It’s a plot worthy of a comic book. In some alternative universe, Nicolas Cage might have have been Superman.
Back in the ’90s, Warner Bros had greenlit Superman Lives, a moodier take on the Man of Steel mythos to be produced by Jon Peters, directed by Tim Burton, and starring Cage, then hot off an Oscar win for Leaving Las Vegas. The team caught the fascination of the comic zeitgeist, until an unfortunately-timed shot of a droopy-eyed Cage in superhero garb leaked and fan support soured. Two years, three scriptwriters, and a slew of concept art and costume tests later, the project was dead.
Now, two filmmakers—writer/director Jon Schnepp and producer Holly Payne—have pieced together the demise of the film in the 105-min documentary The Death of “Superman Lives”: What Happened? through interviews with Burton, Peters, screenwriters Kevin Smith, Dan Gilroy and Wesley Strick, comic writer Grant Morrison, costume designer Colleen Atwood, and numerous concept artists, including Steve Johnson and Sylvain Despretz.
The couple (Payne proposed to Schnepp at the film’s LA premiere last month) will release the film through its website July 9, as San Diego Comic Con gets underway, and hold court at booth 3915, plus panels Thursday and Friday.

The film addresses both “what happened?” and “what if?,” offering an irreverent tale of development hell, disconnect between suits and creatives, and contradicting recollections, as well as a treasure trove of concept art that makes you wonder what kind of wild ride a fully realized film might have been.
“Every person we talked to gave us a little more of the puzzle,” says Payne. “The most we learned was from the artwork. We didn’t know what had been put into the development, and the diversity of artists, and seeing it was mind-blowing. This was not what we expected. They were taking risks we hadn’t seen in a superhero film at that point.”
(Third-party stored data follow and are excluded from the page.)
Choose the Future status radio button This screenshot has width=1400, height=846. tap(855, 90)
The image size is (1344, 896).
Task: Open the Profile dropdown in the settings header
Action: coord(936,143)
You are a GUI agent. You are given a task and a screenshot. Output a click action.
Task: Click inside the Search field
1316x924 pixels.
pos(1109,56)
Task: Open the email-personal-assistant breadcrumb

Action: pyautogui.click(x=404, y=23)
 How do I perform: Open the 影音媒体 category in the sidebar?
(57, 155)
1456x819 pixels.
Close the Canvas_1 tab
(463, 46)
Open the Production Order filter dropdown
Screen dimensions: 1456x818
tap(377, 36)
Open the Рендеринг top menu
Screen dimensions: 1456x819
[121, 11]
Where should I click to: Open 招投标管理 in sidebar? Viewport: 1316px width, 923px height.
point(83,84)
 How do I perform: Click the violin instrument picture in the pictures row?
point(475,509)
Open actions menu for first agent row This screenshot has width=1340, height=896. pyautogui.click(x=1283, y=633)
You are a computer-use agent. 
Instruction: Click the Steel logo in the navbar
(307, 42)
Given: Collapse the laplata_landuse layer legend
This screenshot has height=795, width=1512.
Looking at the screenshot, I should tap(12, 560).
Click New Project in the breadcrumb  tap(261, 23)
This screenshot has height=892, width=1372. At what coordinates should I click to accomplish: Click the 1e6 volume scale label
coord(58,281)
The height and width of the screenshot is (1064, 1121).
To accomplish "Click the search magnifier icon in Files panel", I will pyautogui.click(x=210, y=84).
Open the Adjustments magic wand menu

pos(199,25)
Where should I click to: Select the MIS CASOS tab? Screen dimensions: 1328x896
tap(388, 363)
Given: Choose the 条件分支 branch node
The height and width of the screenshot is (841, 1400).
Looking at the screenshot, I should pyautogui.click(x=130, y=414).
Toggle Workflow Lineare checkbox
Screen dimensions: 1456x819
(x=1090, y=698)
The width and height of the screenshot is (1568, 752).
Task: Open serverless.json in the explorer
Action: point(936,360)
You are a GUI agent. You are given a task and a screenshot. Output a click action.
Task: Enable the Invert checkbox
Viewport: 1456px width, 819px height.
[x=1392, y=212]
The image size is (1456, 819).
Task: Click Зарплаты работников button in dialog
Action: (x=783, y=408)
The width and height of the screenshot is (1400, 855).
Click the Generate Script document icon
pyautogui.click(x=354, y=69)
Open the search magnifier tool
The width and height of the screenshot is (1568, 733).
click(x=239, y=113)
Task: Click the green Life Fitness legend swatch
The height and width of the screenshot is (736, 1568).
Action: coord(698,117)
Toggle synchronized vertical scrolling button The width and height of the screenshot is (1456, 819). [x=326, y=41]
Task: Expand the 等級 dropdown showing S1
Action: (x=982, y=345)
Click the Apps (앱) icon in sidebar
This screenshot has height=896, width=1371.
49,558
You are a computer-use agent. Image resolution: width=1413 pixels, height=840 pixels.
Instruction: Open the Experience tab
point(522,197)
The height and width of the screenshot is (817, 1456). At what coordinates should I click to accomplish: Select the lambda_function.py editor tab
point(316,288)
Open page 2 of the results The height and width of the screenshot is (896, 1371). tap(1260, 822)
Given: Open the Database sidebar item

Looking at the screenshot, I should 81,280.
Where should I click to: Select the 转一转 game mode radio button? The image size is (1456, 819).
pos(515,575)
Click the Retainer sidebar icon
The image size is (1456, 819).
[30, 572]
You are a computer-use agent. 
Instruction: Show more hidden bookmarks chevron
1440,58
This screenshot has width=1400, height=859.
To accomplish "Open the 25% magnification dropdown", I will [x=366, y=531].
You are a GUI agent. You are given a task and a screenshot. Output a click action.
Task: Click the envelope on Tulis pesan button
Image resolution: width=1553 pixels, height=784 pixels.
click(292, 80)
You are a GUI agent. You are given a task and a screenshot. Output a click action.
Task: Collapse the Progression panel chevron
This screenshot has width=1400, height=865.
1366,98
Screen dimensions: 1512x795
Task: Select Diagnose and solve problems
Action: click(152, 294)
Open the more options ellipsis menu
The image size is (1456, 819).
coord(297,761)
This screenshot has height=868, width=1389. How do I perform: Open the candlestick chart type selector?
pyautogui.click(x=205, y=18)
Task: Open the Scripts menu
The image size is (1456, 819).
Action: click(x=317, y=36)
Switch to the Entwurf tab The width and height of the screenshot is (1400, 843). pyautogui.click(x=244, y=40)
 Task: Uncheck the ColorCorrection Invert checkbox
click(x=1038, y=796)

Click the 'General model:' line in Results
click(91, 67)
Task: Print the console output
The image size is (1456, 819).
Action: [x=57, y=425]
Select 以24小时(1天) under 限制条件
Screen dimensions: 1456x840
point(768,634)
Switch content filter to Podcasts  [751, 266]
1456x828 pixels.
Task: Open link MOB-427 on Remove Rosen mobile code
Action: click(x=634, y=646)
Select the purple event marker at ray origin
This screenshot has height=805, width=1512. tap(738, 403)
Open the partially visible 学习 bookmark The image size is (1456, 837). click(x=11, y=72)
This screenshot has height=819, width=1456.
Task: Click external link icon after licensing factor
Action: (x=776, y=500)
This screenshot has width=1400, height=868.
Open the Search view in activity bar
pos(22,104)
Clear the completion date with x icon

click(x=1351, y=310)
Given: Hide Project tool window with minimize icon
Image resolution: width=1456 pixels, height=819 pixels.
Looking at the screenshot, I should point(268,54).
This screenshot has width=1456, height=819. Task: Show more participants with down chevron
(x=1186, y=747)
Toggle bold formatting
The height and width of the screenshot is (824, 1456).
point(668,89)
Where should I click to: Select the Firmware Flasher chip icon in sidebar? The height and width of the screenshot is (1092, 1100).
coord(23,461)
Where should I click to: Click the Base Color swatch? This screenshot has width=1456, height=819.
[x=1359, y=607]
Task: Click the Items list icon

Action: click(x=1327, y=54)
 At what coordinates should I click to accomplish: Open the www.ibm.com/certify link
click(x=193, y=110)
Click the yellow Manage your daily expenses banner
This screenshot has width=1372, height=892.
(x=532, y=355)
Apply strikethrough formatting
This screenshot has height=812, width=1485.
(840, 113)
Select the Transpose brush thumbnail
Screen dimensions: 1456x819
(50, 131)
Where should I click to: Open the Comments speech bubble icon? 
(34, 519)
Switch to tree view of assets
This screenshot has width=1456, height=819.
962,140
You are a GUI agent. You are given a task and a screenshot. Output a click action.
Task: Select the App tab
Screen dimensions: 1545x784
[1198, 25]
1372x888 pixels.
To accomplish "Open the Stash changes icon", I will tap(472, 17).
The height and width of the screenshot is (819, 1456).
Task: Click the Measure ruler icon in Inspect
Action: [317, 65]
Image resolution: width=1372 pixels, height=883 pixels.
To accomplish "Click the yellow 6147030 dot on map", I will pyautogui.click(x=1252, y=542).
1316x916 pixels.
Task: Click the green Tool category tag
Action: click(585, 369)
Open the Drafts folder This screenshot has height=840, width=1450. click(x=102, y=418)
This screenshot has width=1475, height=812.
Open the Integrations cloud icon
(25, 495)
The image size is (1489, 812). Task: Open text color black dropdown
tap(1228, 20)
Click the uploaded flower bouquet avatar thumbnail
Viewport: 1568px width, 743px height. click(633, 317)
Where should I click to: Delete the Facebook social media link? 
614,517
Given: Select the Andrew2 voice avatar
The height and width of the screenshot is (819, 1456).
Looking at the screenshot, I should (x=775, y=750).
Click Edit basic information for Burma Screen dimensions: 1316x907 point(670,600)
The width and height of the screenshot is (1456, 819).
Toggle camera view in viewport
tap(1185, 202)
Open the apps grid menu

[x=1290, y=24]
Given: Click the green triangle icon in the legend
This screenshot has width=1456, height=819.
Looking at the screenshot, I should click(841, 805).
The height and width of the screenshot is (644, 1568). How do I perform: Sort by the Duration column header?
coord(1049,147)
The proposed 1998 Superman Lives was an attempt to revitalize a franchise that petered out after the less-than-stellar Superman IV: The Quest for Peace in 1987. Burton, tapped for his success with Batman—a superhero associated with night and shadows—seemed an odd choice to reinterpret a superhero so associated with the sun and light.
“All the elements gripped people,” says Payne. “They couldn’t give a shape to it in their minds. And no one had seen the art, except for one horrible Polaroid of Nicolas Cage, exhausted, taken during a costume test.”
When Schnepp ran into the film’s concept artists at comic conventions, “There was a sense of sorrow and resentment of everyone making fun of it without knowing the context,” says Schnepp.

He used a Kickstarter campaign to gauge the level of enthusiasm for a documentary. “It exploded,” he says. “We raised $35,000 in the first weekend. I thought the film would take eight months to make, but it was just really difficult to get all the interviews, because people were so busy, and production artists didn’t want to talk until Tim did.”
Two and a half years later, the $325,000 film came together—barely. While Payne worked a day job, Schnepp, who’d worked for shows like Adult Swim’s Metalocalypse prior to the documentary starting up, helped pay the bills with with animation directing jobs, hosting AMC’s Movie Talk, and selling artwork on the convention circuit. “We went broke four times, had to do multiple crowdfunders, get some independent investor help,” says Schnepp.
“The watershed moment was when Tim Burton agreed to be interviewed and opened up his vault of the film’s concept art, then getting access to all the artists who did the art,” he adds. “Finding these people was very satisfying on an artistic level, because you saw how they pushed the boundaries within a commercial world.”